Since that paper was published, our perception of IAD and RAO has changed greatly. Because both of these diseases are characterized by airway inflammation and mucus accumulation, scientists are now labeling them equine asthma. A group of equine internal medicine specialists led by Laurent Couëtil, DVM, PhD, the section head of Large Animal Internal Medicine at Purdue University, in West Lafayette, Indiana, released a new consensus statement on the disease earlier this year (see TheHorse.com/37664).
While a diagnosis of equine asthma can be devastating, there are many ways horse owners can help their animals, especially through management and environmental changes.

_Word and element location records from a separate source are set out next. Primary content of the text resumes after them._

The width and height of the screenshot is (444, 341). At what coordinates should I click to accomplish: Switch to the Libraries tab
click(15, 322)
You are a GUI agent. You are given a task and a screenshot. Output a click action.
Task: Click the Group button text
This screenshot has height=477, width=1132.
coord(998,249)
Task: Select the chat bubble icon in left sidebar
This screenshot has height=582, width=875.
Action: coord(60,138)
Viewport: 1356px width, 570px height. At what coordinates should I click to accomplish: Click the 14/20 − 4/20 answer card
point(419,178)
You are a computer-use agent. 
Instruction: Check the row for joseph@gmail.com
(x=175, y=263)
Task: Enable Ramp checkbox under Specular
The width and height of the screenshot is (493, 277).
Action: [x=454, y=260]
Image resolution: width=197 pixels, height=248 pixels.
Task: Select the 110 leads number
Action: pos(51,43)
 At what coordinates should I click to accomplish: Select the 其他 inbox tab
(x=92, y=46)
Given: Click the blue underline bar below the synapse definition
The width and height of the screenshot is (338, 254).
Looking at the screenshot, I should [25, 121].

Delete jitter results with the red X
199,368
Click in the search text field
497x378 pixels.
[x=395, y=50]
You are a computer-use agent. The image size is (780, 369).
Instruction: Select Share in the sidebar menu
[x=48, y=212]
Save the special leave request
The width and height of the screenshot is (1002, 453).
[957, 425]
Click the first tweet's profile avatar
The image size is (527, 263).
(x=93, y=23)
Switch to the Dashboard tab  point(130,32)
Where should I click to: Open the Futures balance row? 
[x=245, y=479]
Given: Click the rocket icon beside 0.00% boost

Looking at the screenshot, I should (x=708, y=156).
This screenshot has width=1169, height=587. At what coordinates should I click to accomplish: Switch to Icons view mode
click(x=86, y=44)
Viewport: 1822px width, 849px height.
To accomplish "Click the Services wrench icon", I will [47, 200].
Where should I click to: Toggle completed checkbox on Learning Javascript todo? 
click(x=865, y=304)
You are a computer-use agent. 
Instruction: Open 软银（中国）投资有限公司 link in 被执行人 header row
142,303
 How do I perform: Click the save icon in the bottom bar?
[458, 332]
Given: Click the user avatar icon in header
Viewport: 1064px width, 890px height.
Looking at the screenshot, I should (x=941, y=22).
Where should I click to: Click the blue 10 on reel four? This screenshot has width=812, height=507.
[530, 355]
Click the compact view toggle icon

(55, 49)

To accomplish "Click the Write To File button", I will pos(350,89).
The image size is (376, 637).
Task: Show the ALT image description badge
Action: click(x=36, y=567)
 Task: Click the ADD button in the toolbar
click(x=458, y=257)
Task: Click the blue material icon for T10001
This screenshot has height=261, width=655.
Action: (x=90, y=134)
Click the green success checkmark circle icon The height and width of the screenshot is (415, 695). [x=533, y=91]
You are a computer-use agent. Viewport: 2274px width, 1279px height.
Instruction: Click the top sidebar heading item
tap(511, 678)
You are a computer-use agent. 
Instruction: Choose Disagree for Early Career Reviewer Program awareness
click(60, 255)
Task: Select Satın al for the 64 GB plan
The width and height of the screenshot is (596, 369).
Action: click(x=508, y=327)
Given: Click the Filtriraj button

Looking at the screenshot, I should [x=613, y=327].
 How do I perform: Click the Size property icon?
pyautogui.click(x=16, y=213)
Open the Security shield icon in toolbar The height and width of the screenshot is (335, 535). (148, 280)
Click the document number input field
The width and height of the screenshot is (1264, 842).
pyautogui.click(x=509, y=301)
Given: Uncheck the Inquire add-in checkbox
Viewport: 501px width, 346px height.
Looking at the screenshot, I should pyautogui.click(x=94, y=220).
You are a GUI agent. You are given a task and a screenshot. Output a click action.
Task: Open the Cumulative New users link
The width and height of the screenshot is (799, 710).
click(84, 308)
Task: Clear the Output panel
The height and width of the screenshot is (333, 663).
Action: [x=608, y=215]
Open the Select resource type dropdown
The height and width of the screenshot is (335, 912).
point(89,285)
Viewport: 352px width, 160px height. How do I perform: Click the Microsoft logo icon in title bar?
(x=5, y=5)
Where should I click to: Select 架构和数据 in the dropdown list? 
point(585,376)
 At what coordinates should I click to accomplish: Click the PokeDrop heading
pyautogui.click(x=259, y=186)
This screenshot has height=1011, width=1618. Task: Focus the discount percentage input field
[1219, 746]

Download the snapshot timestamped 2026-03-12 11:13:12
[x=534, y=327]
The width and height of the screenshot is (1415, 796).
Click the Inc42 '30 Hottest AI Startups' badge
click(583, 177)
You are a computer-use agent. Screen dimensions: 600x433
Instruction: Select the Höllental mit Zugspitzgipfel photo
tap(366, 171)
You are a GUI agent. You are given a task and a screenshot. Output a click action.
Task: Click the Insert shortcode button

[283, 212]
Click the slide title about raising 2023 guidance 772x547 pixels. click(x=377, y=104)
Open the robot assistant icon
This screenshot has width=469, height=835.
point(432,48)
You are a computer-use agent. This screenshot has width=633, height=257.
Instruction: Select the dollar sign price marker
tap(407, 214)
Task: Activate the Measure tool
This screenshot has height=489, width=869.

While both inflammatory airway disease (IAD) and recurrent airway obstruction (RAO) now fall under “equine asthma,” there are still some important differences between them.
|Horses Most Affected||Younger competition horses||Mature horses, average age of onset is 9 years|
|Diagnosis||Difficult to detect upon physical examination, mild to moderate excess mucus seen on airway endoscopy after exercise||Abnormal lung function, which can be measured even at rest, and marked excess mucus seen on airway endoscopy|
|Effects on Performance||Causes exercise intolerance at maximum performance, but affected animals can still become top competition horses||Horses have trouble breathing even at rest; unlikely to become top athletes|
|Clinical Signs at Rest||No respiratory difficulties at rest, occasional coughing||Wheezing, frequent coughing, flared nostrils, labored breathing and abnormal lung function in horses challenged by environmental factors at rest|
The Root of the Problem: Air Quality
Stables are full of tiny particulates that can infiltrate the equine respiratory system. Culprits include ammonia from urine; mold and fungi from hay, straw, sawdust, and shavings; dust from indoor arenas, rain, hay, and bedding; endotoxins from manure; and dander and hair from stablemates and companion animals.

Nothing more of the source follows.